> **What you are asked to do**
Which lines below contain the word "picker"? Copy each of them.

===== Listed records

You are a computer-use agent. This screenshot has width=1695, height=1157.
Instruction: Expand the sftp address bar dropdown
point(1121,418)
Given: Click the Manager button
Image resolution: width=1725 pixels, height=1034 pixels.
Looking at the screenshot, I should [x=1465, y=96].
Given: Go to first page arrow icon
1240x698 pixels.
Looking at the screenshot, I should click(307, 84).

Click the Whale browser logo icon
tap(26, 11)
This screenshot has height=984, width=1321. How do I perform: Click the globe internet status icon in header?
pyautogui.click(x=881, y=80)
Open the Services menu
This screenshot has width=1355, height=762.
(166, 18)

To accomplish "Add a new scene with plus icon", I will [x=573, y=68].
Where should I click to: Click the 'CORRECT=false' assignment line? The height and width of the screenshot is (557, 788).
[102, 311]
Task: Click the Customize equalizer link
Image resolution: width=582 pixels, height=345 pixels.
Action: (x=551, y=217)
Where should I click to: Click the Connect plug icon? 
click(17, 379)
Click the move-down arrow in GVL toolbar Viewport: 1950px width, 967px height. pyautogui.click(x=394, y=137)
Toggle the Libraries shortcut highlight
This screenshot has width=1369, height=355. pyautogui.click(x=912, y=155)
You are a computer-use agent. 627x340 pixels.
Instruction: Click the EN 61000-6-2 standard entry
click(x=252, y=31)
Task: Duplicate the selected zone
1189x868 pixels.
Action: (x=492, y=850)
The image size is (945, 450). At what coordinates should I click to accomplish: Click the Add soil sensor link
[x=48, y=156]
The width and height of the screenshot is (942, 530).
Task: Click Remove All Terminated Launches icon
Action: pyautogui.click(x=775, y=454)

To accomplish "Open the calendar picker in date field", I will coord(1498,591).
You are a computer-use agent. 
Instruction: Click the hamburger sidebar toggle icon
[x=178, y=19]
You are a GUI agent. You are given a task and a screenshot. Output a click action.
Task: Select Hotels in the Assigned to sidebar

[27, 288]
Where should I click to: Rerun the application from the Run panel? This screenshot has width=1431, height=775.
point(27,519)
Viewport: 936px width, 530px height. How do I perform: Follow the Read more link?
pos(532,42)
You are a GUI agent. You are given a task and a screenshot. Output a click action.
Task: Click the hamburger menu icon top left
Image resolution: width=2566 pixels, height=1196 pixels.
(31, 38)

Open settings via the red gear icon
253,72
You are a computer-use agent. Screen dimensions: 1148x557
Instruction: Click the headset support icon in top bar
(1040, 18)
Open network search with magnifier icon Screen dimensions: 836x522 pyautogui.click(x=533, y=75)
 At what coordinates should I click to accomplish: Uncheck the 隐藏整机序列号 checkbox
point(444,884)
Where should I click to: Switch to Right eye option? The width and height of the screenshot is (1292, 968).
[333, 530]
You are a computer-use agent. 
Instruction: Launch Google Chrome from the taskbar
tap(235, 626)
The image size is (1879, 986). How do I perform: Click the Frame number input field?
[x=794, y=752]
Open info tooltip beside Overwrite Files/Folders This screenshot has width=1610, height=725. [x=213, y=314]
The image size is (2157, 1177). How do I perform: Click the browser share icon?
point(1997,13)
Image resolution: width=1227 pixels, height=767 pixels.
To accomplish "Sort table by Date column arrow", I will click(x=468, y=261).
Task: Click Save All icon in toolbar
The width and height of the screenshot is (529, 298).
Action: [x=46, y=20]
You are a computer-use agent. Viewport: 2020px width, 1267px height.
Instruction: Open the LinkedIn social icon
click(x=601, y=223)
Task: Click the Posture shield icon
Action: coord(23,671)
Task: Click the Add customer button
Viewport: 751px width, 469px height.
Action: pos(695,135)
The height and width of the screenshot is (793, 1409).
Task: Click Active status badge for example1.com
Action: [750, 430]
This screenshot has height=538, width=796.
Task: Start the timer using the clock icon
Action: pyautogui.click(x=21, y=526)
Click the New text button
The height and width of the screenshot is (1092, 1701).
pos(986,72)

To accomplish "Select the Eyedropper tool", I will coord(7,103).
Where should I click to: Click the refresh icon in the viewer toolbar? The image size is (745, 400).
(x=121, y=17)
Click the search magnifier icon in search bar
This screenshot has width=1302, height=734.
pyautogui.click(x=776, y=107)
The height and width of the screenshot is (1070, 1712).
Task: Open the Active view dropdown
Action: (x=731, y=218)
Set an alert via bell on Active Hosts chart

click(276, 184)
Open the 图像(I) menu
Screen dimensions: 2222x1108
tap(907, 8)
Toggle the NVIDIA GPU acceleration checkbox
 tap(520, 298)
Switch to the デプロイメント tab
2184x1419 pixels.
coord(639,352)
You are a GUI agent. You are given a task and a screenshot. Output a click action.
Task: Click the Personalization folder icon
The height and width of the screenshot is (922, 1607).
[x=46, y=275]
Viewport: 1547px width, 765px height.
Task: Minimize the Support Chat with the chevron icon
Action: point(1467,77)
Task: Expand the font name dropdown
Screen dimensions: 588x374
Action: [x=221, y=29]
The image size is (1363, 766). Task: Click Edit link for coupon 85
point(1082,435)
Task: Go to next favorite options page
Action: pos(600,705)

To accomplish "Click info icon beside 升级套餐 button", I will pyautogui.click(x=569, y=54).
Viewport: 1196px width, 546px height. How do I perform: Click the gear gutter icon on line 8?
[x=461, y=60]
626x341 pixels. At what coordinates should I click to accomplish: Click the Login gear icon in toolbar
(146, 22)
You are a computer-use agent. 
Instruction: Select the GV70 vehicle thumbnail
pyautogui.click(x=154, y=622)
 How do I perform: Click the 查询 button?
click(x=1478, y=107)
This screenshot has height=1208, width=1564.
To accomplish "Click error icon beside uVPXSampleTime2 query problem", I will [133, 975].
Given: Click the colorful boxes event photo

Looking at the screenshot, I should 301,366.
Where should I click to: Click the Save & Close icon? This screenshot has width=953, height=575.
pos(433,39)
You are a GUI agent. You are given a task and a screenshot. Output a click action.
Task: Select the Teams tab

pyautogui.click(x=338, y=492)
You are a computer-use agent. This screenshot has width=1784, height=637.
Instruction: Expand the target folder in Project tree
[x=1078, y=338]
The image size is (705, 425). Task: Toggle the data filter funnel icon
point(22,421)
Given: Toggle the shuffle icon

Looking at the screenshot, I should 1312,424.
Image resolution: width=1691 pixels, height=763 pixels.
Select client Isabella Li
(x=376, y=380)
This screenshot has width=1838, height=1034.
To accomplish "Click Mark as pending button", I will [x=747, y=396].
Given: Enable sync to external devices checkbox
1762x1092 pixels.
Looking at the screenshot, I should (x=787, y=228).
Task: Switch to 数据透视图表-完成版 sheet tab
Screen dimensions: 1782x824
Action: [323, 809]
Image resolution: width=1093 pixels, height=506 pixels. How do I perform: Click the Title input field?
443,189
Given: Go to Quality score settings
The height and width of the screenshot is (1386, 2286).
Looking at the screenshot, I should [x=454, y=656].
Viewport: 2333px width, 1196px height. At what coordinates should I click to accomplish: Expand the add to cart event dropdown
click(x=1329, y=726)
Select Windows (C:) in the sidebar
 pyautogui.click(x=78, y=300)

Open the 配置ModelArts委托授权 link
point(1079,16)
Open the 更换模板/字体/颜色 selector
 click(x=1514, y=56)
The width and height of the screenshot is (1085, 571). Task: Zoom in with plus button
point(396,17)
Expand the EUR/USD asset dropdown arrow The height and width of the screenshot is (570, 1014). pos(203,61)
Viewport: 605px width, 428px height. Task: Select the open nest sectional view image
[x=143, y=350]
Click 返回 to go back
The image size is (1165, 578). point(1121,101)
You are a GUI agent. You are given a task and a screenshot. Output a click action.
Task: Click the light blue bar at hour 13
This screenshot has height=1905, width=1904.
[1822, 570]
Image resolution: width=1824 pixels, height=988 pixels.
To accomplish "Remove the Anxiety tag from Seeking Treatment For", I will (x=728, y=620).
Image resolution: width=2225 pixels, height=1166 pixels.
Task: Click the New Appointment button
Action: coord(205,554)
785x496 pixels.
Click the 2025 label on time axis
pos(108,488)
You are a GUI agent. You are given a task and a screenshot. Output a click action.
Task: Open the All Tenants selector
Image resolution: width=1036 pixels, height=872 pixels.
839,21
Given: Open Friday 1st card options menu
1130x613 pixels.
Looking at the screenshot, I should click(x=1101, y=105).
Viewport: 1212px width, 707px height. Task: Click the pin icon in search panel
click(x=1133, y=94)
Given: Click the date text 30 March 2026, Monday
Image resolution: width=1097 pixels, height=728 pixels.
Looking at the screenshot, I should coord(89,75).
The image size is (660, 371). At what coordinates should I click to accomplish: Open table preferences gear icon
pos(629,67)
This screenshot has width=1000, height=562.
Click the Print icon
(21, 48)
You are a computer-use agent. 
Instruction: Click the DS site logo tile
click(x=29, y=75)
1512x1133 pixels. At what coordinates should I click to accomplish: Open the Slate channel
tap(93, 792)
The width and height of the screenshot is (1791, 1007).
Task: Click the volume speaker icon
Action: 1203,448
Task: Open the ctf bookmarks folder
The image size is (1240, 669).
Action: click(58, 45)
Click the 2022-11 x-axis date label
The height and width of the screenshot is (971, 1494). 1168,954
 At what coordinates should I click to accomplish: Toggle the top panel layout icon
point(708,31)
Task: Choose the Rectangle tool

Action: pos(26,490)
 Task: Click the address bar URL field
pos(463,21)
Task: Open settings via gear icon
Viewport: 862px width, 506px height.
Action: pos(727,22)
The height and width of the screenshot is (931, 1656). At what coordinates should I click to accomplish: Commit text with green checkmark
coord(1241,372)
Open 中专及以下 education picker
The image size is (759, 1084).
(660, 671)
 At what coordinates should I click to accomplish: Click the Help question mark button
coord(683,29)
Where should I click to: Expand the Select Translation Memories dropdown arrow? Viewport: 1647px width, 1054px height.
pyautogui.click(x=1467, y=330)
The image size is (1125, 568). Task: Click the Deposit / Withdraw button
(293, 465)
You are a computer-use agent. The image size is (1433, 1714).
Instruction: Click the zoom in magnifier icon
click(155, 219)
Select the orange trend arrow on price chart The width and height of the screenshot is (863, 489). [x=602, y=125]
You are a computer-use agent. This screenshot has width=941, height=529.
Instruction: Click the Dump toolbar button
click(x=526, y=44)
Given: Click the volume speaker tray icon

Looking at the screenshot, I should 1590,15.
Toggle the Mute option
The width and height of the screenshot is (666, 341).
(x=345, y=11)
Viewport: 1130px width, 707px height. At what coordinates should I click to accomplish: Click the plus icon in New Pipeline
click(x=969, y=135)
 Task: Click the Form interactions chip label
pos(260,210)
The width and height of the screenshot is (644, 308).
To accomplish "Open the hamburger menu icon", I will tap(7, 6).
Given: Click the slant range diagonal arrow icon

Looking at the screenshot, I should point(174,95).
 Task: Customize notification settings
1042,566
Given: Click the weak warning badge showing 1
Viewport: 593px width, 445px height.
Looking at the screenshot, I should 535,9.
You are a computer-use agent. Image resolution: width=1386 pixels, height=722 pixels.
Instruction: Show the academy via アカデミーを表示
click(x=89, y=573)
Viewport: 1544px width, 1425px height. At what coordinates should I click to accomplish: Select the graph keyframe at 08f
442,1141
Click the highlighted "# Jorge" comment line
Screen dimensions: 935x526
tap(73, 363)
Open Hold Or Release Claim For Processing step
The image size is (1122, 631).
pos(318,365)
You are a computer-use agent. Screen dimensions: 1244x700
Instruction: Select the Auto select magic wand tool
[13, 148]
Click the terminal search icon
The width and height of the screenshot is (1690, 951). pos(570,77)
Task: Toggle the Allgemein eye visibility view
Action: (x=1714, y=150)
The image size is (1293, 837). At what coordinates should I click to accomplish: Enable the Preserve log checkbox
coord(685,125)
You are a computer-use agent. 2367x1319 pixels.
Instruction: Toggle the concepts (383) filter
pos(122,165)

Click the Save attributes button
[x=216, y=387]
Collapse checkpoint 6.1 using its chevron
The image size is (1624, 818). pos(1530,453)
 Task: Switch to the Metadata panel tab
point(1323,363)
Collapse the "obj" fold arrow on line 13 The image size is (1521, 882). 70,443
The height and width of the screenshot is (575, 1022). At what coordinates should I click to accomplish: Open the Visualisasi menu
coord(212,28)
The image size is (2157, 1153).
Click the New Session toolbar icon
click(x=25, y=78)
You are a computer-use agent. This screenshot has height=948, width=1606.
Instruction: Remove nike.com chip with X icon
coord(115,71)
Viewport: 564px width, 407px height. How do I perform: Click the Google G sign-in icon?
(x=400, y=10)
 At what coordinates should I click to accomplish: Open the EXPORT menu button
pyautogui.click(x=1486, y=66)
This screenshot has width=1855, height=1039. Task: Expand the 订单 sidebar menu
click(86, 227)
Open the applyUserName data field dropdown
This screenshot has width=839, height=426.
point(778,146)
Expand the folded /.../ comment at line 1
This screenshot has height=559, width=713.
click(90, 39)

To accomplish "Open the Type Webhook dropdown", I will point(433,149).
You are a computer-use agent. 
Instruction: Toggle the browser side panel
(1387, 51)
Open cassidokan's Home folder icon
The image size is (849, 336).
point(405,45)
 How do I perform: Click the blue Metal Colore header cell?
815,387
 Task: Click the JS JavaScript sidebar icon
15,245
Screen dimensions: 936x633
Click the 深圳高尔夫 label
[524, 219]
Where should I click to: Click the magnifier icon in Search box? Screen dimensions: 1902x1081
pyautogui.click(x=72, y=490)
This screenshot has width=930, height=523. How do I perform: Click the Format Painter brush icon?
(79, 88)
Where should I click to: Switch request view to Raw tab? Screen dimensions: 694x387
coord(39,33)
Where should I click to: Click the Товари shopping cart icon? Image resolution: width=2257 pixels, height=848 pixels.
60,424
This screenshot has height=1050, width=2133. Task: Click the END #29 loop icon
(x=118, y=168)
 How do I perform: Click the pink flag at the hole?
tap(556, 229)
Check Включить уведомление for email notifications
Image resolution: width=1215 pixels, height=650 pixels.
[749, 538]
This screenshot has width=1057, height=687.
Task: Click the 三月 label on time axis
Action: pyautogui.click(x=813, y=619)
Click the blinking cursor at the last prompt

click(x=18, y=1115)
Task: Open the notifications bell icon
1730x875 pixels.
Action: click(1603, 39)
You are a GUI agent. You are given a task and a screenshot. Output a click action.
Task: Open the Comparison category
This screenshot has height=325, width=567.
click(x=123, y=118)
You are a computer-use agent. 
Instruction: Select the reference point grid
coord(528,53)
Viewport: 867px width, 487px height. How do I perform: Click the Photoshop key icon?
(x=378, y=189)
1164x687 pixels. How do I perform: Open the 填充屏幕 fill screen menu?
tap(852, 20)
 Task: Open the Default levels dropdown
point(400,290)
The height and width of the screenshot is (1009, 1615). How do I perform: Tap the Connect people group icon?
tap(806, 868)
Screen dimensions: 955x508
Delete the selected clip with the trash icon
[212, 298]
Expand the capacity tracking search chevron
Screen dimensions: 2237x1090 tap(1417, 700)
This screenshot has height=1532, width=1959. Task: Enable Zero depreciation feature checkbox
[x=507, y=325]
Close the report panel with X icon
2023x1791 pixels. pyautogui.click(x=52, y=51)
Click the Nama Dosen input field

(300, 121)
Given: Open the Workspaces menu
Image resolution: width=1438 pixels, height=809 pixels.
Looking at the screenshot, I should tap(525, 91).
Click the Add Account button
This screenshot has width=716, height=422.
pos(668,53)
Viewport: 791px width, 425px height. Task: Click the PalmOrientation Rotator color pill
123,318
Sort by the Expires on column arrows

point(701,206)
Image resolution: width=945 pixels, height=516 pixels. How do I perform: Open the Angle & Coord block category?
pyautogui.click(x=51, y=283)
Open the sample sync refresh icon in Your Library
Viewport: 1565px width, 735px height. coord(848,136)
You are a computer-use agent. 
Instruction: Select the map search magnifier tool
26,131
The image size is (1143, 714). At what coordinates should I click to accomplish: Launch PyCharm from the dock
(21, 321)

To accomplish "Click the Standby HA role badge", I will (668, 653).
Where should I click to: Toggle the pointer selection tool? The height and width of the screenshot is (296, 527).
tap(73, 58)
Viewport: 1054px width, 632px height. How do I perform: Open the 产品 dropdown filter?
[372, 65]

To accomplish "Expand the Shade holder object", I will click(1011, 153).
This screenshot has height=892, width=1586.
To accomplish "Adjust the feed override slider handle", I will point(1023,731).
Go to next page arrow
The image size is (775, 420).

==========

> **Output**
To accomplish "Open the calendar picker in date field", I will coord(1498,591).
Open 中专及以下 education picker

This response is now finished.